You still have back problems?
A little bit. I don’t know what it’s called, but my spine now has not enough movement. And I did yoga throughout the production, in between takes; I’ve been doing yoga for like 25 years. But my spine doesn’t have enough movement in one direction and the opposite direction has way too much movement. [My chiropractor] doesn’t know how to fix it other than I might wear a brace for a while.

You also use a “mouth stick” to type and dial the phone.
I practiced that stuff on my own at home, when nobody was there. I’d lay down on the ground and put something under my back to curve my back and fasten my own mouth stick to practice with. I just tried to make something like I saw in Breathing Lessons, and then I just practiced typing, turning pages of books, things like that.

How did you and Helen Hunt cultivate such an intimate relationship?

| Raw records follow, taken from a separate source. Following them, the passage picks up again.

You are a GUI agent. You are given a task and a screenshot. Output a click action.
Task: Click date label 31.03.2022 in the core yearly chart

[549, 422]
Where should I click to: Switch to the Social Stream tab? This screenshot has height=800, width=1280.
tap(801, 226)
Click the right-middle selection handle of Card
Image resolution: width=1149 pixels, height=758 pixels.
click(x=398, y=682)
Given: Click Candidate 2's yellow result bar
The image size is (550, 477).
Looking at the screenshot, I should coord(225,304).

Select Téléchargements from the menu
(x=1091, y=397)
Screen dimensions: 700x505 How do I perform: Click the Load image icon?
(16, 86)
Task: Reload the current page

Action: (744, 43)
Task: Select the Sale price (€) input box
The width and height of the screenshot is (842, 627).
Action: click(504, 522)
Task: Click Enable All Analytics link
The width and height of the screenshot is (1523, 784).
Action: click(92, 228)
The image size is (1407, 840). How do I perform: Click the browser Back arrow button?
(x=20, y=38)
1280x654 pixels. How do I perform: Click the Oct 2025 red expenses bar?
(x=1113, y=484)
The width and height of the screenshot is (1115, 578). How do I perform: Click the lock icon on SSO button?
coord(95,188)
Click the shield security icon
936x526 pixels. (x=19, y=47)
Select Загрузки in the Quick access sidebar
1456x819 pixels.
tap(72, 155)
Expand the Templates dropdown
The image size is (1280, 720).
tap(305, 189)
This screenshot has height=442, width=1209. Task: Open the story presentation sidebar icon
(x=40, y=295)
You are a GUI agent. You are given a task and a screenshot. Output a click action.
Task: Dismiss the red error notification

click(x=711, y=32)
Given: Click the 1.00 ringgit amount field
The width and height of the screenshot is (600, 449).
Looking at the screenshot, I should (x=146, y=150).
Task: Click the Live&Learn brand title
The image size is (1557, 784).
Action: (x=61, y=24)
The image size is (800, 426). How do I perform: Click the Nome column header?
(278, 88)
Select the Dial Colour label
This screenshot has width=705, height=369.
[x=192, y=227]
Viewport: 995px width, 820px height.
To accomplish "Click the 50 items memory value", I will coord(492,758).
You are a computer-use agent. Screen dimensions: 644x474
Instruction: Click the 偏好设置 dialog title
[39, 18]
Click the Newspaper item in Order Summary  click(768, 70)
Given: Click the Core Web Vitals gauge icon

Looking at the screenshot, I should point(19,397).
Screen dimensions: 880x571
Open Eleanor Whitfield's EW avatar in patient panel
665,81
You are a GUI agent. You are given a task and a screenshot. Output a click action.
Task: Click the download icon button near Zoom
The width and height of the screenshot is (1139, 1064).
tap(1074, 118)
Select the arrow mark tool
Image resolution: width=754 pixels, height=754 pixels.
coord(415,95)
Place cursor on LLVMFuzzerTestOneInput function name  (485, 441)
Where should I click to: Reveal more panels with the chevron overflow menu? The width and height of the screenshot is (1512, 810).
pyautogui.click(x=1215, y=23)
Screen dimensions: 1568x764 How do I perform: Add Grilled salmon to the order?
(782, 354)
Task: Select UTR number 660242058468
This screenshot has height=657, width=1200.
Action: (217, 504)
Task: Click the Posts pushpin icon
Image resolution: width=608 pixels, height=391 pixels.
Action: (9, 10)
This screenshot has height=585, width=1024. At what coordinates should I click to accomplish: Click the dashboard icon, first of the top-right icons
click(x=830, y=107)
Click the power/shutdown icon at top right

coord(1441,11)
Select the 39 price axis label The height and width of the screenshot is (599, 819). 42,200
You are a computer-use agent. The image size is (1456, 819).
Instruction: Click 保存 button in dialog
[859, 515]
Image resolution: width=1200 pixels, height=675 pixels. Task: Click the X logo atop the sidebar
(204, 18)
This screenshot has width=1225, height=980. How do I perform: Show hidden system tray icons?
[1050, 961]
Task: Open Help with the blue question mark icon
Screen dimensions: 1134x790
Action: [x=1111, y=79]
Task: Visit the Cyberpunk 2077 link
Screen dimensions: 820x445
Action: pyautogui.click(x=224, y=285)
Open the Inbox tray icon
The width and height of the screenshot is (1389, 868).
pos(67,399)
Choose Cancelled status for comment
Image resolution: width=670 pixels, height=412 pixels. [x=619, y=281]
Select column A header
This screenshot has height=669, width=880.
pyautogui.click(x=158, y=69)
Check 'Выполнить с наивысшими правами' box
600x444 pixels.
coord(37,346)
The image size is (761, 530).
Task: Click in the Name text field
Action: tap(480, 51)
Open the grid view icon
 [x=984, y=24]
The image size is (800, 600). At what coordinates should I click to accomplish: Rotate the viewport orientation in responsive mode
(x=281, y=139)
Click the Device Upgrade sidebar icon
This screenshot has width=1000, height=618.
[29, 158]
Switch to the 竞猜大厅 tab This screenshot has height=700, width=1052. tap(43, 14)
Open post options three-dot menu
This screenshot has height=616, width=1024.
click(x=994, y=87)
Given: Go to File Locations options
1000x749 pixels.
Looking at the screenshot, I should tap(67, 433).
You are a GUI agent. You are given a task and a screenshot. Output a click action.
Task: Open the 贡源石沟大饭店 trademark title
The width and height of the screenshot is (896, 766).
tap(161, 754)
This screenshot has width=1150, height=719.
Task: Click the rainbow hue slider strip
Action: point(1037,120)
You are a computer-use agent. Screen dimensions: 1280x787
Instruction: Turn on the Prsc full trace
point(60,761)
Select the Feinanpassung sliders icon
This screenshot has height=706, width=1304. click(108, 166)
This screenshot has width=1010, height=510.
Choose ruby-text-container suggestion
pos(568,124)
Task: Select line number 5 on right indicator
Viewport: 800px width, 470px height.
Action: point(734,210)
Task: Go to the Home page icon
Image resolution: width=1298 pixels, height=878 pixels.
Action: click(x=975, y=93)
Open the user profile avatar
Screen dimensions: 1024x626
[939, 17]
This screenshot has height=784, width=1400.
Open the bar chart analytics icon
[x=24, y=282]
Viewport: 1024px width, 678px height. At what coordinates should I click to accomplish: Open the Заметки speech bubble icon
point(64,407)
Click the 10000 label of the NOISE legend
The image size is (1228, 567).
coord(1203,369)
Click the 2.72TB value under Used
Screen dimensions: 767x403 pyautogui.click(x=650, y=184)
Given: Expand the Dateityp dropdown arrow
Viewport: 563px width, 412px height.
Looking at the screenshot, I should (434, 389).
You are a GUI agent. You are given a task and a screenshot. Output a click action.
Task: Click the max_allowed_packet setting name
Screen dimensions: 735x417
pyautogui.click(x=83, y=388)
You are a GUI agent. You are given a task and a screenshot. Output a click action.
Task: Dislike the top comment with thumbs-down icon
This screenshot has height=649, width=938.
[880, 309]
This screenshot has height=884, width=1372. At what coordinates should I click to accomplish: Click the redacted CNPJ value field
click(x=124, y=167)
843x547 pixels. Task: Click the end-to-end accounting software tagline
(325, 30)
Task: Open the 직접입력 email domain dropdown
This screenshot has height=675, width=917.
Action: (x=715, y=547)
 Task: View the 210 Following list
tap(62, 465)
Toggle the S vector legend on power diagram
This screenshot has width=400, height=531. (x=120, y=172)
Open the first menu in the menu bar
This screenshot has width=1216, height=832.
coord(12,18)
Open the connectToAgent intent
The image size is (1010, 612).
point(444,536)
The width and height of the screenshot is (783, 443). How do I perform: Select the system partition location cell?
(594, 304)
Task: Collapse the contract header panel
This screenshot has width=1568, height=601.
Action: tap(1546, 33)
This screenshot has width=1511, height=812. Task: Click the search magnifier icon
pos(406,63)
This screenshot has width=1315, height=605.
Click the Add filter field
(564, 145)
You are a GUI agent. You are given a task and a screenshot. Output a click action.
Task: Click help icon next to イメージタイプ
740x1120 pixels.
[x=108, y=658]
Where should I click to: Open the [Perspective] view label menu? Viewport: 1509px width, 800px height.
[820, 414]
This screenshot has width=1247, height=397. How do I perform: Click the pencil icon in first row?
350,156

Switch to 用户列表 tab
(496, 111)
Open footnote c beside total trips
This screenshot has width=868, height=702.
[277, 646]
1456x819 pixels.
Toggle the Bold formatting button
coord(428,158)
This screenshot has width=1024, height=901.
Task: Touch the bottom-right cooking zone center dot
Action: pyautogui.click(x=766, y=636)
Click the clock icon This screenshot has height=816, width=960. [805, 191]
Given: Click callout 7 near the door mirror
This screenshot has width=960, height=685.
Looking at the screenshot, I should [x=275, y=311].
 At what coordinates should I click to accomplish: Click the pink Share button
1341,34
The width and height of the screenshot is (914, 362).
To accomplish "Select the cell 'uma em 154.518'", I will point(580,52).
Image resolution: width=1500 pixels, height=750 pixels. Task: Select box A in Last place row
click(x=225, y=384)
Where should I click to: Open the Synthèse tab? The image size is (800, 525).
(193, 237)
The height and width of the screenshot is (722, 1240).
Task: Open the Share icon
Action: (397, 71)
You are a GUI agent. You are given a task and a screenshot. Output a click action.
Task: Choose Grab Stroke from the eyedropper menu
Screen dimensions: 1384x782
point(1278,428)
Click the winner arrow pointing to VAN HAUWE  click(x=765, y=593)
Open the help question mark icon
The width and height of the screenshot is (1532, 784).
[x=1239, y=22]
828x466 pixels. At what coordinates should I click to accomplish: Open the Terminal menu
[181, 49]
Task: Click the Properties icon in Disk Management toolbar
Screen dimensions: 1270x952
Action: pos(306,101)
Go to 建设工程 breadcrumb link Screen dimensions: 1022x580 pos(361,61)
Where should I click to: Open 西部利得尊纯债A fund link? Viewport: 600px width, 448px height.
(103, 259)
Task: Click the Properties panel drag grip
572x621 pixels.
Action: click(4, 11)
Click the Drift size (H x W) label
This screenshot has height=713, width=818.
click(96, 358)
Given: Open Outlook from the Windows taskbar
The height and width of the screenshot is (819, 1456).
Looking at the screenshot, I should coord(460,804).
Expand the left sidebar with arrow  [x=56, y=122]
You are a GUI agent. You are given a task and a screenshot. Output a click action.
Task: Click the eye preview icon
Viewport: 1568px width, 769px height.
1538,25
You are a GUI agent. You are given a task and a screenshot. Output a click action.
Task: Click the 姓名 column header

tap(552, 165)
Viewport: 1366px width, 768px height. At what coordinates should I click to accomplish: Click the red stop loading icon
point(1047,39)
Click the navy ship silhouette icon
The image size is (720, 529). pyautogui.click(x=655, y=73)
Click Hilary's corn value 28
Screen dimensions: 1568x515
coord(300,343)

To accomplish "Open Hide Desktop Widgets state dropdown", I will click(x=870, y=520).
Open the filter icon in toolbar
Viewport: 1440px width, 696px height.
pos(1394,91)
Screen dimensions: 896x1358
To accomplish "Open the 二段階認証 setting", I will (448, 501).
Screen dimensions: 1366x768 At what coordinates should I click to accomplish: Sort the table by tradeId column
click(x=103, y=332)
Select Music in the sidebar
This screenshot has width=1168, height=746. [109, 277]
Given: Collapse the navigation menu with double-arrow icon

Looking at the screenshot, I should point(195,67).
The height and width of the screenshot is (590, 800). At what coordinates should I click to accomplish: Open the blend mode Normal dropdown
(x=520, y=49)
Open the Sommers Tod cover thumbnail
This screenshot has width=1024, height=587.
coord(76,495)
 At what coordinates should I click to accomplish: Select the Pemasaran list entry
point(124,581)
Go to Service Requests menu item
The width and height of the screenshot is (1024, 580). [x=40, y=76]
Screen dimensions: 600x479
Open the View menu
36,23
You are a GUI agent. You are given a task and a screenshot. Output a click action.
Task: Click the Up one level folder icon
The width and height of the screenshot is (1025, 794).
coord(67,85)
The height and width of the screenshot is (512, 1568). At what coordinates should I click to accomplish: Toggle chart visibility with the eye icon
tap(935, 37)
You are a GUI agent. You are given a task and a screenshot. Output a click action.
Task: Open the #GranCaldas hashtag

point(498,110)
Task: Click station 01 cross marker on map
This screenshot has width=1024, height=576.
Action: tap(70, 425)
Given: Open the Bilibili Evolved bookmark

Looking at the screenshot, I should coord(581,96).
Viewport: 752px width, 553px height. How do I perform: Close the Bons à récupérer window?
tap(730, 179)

She’s naked like the entire movie.
No, she’s not naked the entire movie! [Laughs.] Good Lord.

She’s full-frontal in a lot in the movie. And she looks amazing.
She does. And it was such a small part of the movie. I feel like it’s handled like American movies don’t handle nudity and sex. It’s handled as a right, I think, and not something that’s dirty or to be ashamed of or laughed at. That’s her job. I know that Helen got it through talking to Cheryl, the real surrogate, that she’s not ashamed of her body. She’s always talked, “Sex positive, sex positive.” I feel like she’s a technician. She just figures out how to get past the sexual issues. Helen embodied that, I think, as best she could. Shooting those scenes, Helen and I felt very safe, and not only is there a fair amount of physical nudity, but there is also a lot of exposed soul sort of work, and that’s probably harder on some level for some of us, to find that. You know, the beginning of our relationship was her trying to get my shirt off, so she just focused on that and I concentrated on trying to — it’s hard to lay still for a five-minute take without moving any part of your body except your head while somebody’s trying to take off your shirt. Our challenge was kind of physical in a way. Luckily we shot those scenes in sequence and we progressed to the scenes that are less about physical nakedness, and more about emotional nakedness. 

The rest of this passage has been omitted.